Data extracts section start

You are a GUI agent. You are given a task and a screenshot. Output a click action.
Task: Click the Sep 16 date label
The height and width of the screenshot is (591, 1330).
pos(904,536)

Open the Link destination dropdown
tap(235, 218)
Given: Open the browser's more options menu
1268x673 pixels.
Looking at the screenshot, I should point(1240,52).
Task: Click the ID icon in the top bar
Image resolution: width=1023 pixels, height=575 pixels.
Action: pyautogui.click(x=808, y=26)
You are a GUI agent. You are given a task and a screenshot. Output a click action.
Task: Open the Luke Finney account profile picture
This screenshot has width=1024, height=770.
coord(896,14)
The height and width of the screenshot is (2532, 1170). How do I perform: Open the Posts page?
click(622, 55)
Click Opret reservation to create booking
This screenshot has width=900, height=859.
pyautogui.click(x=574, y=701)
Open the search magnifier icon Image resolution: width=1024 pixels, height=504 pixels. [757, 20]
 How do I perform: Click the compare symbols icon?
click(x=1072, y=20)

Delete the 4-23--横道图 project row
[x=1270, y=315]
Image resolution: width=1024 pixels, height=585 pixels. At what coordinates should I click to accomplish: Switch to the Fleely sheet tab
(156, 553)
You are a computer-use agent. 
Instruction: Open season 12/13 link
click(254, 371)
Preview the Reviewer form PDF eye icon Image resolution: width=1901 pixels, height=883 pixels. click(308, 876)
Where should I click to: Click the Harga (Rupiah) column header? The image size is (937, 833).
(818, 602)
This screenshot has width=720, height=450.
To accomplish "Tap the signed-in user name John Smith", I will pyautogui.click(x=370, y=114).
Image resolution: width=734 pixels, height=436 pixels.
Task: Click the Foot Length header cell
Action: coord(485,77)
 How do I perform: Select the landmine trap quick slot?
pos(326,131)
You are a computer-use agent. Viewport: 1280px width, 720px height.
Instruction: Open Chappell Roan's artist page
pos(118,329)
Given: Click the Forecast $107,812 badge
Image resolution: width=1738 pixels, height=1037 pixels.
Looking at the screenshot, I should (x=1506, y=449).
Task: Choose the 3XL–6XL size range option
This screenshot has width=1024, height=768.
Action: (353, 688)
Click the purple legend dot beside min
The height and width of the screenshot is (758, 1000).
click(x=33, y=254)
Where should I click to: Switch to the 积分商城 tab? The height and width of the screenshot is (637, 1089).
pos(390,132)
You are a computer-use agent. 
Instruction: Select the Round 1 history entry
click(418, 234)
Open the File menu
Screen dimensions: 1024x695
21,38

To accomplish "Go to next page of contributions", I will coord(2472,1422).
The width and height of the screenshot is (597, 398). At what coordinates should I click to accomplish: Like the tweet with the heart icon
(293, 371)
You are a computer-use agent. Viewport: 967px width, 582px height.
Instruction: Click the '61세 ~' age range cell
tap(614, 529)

Data extracts section end

Pull each line containing the word "computer" out of the data above.

You are a computer-use agent. 
You are a computer-use agent. Viewport: 1280px width, 720px height.
You are a computer-use agent. 
You are a computer-use agent. Viewport: 967px width, 582px height.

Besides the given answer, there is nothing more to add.